[JOB ITEM]:
Write out every one of the following lines word for word, changing nothing.

[LISTED ENTRIES]:
-----
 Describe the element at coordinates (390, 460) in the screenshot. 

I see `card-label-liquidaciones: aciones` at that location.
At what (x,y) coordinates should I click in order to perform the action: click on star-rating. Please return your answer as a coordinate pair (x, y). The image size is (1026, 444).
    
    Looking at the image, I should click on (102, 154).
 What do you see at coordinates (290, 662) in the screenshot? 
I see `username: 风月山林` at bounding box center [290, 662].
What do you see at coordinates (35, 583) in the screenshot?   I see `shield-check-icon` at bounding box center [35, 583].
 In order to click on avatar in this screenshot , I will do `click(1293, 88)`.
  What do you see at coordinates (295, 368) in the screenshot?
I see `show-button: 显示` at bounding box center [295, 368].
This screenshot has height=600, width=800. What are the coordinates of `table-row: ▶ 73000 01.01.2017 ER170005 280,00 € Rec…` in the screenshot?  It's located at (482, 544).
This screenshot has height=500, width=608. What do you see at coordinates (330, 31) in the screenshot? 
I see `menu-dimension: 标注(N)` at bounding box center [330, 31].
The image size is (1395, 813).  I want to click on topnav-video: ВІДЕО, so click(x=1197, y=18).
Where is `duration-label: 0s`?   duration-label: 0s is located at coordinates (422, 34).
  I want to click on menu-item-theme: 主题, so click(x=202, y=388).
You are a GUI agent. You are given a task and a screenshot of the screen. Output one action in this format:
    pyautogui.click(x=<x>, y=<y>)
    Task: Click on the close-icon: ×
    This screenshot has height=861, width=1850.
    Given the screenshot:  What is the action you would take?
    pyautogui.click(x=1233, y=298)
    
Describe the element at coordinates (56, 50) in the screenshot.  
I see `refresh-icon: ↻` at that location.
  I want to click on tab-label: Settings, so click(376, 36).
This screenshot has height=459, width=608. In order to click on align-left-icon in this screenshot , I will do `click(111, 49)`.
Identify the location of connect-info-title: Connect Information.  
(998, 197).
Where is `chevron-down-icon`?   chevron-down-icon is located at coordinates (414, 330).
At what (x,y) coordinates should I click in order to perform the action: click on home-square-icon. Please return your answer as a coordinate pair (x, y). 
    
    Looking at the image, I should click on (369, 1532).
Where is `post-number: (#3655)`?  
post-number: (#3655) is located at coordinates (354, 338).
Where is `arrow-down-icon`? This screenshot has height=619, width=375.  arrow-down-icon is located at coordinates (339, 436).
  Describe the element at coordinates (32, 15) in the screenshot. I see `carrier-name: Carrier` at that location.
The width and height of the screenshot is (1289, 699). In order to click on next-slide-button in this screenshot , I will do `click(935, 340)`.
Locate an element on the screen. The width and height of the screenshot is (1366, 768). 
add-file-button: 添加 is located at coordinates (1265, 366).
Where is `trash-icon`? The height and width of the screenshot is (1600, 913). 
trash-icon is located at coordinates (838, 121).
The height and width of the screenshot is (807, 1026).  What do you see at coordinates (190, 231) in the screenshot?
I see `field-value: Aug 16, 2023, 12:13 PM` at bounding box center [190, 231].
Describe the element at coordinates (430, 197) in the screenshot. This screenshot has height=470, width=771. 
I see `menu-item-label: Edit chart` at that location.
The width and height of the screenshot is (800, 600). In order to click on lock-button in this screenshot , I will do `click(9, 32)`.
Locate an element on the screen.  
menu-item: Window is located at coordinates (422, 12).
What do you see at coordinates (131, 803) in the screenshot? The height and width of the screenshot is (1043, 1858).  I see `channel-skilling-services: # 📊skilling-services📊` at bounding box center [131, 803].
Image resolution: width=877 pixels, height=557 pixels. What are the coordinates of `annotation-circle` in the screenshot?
-----
[RESPONSE AREA]:
 Describe the element at coordinates (390, 460) in the screenshot. 

I see `card-label-liquidaciones: aciones` at that location.
At what (x,y) coordinates should I click in order to perform the action: click on star-rating. Please return your answer as a coordinate pair (x, y). The image size is (1026, 444).
    
    Looking at the image, I should click on (102, 154).
 What do you see at coordinates (290, 662) in the screenshot? 
I see `username: 风月山林` at bounding box center [290, 662].
What do you see at coordinates (35, 583) in the screenshot?   I see `shield-check-icon` at bounding box center [35, 583].
 In order to click on avatar in this screenshot , I will do `click(1293, 88)`.
  What do you see at coordinates (295, 368) in the screenshot?
I see `show-button: 显示` at bounding box center [295, 368].
This screenshot has height=600, width=800. What are the coordinates of `table-row: ▶ 73000 01.01.2017 ER170005 280,00 € Rec…` in the screenshot?  It's located at (482, 544).
This screenshot has height=500, width=608. What do you see at coordinates (330, 31) in the screenshot? 
I see `menu-dimension: 标注(N)` at bounding box center [330, 31].
The image size is (1395, 813).  I want to click on topnav-video: ВІДЕО, so click(x=1197, y=18).
Where is `duration-label: 0s`?   duration-label: 0s is located at coordinates (422, 34).
  I want to click on menu-item-theme: 主题, so click(x=202, y=388).
You are a GUI agent. You are given a task and a screenshot of the screen. Output one action in this format:
    pyautogui.click(x=<x>, y=<y>)
    Task: Click on the close-icon: ×
    This screenshot has height=861, width=1850.
    Given the screenshot:  What is the action you would take?
    pyautogui.click(x=1233, y=298)
    
Describe the element at coordinates (56, 50) in the screenshot.  
I see `refresh-icon: ↻` at that location.
  I want to click on tab-label: Settings, so click(376, 36).
This screenshot has height=459, width=608. In order to click on align-left-icon in this screenshot , I will do `click(111, 49)`.
Identify the location of connect-info-title: Connect Information.  
(998, 197).
Where is `chevron-down-icon`?   chevron-down-icon is located at coordinates (414, 330).
At what (x,y) coordinates should I click in order to perform the action: click on home-square-icon. Please return your answer as a coordinate pair (x, y). 
    
    Looking at the image, I should click on (369, 1532).
Where is `post-number: (#3655)`?  
post-number: (#3655) is located at coordinates (354, 338).
Where is `arrow-down-icon`? This screenshot has height=619, width=375.  arrow-down-icon is located at coordinates (339, 436).
  Describe the element at coordinates (32, 15) in the screenshot. I see `carrier-name: Carrier` at that location.
The width and height of the screenshot is (1289, 699). In order to click on next-slide-button in this screenshot , I will do `click(935, 340)`.
Locate an element on the screen. The width and height of the screenshot is (1366, 768). 
add-file-button: 添加 is located at coordinates (1265, 366).
Where is `trash-icon`? The height and width of the screenshot is (1600, 913). 
trash-icon is located at coordinates (838, 121).
The height and width of the screenshot is (807, 1026).  What do you see at coordinates (190, 231) in the screenshot?
I see `field-value: Aug 16, 2023, 12:13 PM` at bounding box center [190, 231].
Describe the element at coordinates (430, 197) in the screenshot. This screenshot has height=470, width=771. 
I see `menu-item-label: Edit chart` at that location.
The width and height of the screenshot is (800, 600). In order to click on lock-button in this screenshot , I will do `click(9, 32)`.
Locate an element on the screen.  
menu-item: Window is located at coordinates (422, 12).
What do you see at coordinates (131, 803) in the screenshot? The height and width of the screenshot is (1043, 1858).  I see `channel-skilling-services: # 📊skilling-services📊` at bounding box center [131, 803].
Image resolution: width=877 pixels, height=557 pixels. What are the coordinates of `annotation-circle` in the screenshot?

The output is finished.